Wednesday, September 20, 2006

Herkez bunalımda mı ne?

Sevgili dostlar,

Bu sıralar işlerim gerçekten ekstra yoğun ve stresli. Yeni alınmış ve alınmakta olan büyük işler var ve bunlar ile iligli bir sürü sorun var. Hayır, bunlar ile ilgili belirsizlikler olmasa, insanlar karar verebilseler, ne yapacağımız belli olsa iş çok olsun oturup yaparım sorun değil. Ama herşeyde bir problem var, işler bir türlü hallolmuyor çünkü nedense bir şeye karar vermeleri mümkün değil. İnsanlar neden pratik olamıyor, Allah insana aklı kullanması için vermiş ama nedense bundan faydalanmamakta inat edenler var. Bir sürü yerden bir sürü cevap bekliyorum, kendi işleri uzuyor ama bir türlü toplanıp bir karar veremiyorlar. İşler uzuyor da uzuyor, beni boğuyor...

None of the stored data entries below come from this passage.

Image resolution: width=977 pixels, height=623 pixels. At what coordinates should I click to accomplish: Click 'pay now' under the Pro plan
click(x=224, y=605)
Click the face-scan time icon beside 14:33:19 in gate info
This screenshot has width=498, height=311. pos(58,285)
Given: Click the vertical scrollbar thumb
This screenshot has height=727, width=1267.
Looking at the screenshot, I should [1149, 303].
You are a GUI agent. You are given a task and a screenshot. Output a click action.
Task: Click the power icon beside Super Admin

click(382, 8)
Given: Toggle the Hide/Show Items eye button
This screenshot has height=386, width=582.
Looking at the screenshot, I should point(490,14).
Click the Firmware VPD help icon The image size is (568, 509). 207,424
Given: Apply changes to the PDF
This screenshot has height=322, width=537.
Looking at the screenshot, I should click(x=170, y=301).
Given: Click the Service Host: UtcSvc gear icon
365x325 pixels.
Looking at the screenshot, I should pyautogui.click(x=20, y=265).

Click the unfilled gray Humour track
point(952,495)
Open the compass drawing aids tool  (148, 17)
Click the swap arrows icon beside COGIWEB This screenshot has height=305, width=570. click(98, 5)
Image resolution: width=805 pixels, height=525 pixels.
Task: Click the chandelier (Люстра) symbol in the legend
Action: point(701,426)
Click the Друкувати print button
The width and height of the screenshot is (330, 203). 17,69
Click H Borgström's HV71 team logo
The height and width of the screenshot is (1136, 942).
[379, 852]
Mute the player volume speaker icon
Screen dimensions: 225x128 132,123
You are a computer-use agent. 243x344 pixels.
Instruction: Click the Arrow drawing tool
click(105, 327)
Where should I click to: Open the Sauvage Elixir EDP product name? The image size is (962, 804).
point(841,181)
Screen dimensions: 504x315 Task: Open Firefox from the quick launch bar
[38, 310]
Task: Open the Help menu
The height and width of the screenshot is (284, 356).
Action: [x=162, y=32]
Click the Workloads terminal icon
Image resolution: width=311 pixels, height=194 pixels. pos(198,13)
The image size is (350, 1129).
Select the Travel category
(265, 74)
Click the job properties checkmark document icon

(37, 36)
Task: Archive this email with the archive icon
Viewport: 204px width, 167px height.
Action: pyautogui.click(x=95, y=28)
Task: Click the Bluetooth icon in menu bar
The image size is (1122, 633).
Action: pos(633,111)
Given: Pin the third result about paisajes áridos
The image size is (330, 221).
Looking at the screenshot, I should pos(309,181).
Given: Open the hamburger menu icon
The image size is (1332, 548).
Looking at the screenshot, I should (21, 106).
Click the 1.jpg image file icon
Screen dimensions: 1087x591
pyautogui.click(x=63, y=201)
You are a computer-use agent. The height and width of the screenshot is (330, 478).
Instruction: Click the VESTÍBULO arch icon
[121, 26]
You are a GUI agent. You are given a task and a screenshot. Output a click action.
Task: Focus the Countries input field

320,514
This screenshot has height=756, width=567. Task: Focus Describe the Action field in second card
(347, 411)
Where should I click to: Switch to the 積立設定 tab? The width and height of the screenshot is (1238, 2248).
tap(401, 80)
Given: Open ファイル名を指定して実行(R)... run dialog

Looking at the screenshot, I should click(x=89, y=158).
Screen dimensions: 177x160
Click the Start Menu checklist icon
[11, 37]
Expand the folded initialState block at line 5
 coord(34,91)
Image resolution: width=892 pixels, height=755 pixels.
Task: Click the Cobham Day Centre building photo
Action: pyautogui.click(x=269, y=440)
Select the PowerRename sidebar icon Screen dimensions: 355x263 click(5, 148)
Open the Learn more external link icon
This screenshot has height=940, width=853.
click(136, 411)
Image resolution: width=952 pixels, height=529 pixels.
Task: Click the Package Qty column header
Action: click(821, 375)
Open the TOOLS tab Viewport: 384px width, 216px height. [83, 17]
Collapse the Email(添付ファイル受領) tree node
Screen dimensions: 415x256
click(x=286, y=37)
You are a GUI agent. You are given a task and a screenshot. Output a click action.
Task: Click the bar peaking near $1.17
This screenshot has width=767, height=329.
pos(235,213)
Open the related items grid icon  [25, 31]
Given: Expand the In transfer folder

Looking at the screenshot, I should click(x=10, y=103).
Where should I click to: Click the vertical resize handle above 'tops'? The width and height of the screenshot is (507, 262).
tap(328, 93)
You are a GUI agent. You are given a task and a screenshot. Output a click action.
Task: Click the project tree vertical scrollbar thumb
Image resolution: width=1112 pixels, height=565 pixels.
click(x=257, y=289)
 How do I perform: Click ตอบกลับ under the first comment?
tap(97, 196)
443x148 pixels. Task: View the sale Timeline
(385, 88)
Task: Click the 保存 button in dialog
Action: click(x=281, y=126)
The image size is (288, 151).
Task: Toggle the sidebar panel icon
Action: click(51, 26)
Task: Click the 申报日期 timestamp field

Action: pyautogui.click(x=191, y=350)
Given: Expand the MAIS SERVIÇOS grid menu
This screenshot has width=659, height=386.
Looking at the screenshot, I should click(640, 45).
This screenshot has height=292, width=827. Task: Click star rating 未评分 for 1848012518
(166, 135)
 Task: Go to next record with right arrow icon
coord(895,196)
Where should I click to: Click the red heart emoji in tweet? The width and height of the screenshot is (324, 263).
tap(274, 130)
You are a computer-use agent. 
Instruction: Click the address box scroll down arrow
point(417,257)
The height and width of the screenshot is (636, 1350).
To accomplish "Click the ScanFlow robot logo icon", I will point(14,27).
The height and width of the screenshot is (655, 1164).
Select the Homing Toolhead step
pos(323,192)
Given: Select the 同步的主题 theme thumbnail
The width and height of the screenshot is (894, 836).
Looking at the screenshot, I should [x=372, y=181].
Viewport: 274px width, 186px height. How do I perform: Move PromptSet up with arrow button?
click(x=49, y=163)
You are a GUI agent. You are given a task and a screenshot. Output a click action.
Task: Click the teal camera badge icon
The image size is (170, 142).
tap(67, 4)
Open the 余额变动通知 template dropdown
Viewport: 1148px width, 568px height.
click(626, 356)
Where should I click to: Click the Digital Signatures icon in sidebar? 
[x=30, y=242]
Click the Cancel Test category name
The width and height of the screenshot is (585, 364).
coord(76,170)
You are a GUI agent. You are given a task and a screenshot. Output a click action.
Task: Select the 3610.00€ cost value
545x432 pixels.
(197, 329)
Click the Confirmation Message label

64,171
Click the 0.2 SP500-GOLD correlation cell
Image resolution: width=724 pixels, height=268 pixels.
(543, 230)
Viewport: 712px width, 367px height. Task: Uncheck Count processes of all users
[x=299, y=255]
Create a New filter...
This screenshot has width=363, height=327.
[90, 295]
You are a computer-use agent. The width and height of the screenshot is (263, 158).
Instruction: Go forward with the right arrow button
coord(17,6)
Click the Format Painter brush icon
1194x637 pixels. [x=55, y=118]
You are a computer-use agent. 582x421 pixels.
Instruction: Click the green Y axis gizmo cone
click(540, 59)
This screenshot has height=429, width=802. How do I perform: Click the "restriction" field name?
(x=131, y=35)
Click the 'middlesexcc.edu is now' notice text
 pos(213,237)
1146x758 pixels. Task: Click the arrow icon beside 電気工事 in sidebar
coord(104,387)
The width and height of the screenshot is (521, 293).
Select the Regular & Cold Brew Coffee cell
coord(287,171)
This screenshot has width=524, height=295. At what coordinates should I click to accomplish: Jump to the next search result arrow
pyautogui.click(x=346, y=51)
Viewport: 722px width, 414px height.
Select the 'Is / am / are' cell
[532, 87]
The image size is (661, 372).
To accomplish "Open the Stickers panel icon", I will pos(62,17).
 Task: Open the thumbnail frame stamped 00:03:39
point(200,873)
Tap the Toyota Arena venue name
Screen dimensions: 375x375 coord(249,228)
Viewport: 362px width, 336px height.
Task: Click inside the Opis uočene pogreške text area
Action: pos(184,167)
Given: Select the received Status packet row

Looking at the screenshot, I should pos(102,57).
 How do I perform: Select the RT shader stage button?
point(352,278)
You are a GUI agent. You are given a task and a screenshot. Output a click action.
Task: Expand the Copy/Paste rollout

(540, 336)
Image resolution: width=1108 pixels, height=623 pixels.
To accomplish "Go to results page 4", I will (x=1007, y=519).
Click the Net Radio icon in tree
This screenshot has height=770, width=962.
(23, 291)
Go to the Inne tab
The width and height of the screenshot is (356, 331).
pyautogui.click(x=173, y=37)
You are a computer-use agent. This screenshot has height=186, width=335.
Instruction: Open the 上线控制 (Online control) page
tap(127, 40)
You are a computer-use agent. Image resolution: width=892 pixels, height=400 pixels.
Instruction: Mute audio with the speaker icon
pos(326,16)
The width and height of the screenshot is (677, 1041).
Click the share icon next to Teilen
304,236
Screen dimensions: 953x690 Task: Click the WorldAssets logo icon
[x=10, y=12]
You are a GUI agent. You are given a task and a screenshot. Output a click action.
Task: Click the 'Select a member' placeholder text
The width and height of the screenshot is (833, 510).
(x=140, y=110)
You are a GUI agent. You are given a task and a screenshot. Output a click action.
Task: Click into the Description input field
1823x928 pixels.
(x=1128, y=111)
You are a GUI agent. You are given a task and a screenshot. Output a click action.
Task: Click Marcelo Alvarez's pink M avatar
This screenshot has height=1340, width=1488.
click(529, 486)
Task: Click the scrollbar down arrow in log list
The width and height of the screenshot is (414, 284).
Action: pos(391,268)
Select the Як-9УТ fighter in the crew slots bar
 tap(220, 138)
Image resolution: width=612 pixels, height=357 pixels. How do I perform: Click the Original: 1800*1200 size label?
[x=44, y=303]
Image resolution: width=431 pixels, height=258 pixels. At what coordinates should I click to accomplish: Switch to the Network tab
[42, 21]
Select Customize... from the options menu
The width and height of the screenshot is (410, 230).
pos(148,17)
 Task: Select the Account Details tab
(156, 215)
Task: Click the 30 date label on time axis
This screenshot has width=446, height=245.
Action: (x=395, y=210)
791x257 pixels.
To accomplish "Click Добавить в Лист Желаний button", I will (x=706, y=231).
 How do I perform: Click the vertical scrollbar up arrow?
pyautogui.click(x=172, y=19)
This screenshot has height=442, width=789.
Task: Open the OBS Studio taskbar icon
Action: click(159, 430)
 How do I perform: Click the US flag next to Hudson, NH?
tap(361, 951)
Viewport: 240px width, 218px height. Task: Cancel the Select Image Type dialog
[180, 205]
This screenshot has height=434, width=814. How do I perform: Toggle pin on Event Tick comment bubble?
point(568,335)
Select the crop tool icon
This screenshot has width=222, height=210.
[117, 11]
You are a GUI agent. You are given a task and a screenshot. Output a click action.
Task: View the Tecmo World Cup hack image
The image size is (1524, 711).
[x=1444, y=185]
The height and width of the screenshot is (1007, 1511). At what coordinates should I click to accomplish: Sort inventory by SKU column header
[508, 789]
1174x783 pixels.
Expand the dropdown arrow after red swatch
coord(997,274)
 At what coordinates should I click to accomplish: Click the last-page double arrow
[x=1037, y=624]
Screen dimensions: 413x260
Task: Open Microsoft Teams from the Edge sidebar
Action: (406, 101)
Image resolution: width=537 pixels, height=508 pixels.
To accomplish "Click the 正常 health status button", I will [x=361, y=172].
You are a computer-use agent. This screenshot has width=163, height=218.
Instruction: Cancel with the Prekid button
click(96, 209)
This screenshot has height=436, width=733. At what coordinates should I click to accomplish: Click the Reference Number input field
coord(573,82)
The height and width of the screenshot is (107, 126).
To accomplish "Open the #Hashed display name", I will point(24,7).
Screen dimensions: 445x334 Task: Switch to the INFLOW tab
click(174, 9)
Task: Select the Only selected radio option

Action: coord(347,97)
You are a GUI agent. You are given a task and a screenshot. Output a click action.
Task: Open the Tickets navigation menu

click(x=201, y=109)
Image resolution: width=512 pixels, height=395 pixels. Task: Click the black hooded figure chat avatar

Neyse dün böyle sıkıntılı bir sabahtan sonra sevgili arkadaşım Wish'i kandırıp yemeğe çıktık. Onun da morali sıfırdı. Hem işyerinde olanlar, hem de özel hayatındaki sıkıntılar ile bunalmış durumdaydı. Hayatında şu an biri yok ve en çok istediği şey bir bebeğinin olması. Daha önceki evliliğinde çocuğu olmadı, 5 yıl bir yabancı ile beraber oldu, haftasonları ve tatillerde birbirlerinin ülkelerine uçtular ama sonuçta birbirinden uzak kalan her çiftin başına geldiği gibi ayrıldılar. Üstelik Wish için çok acı bir şekilde... Evleneceklerdi, çocuk da buraya gelip burada yaşayacaktı. Evlilik için gün bile alınmıştı. Biz de onu seviyorduk ve Wish ile komşu olmak, birbirimizin çocuklarına bakmak gibi hayaller kuruyorduk ki çocuk evlenmekten, buraya gelmekten vazgeçti. Offf... Bunun Wish için nasıl bir çöküntü olduğunu tahmin edersiniz. O yaz bizim için zor oldu. Ama tahmin ettiğimden çok daha çabuk kendine geldi. Ama bu sefer de sık sık bize sorduğu "ben ne olacağım" sorusunun eşlik ettiği yalnızlık sıkıntıları ve evlenemeyeceği paniği başladı.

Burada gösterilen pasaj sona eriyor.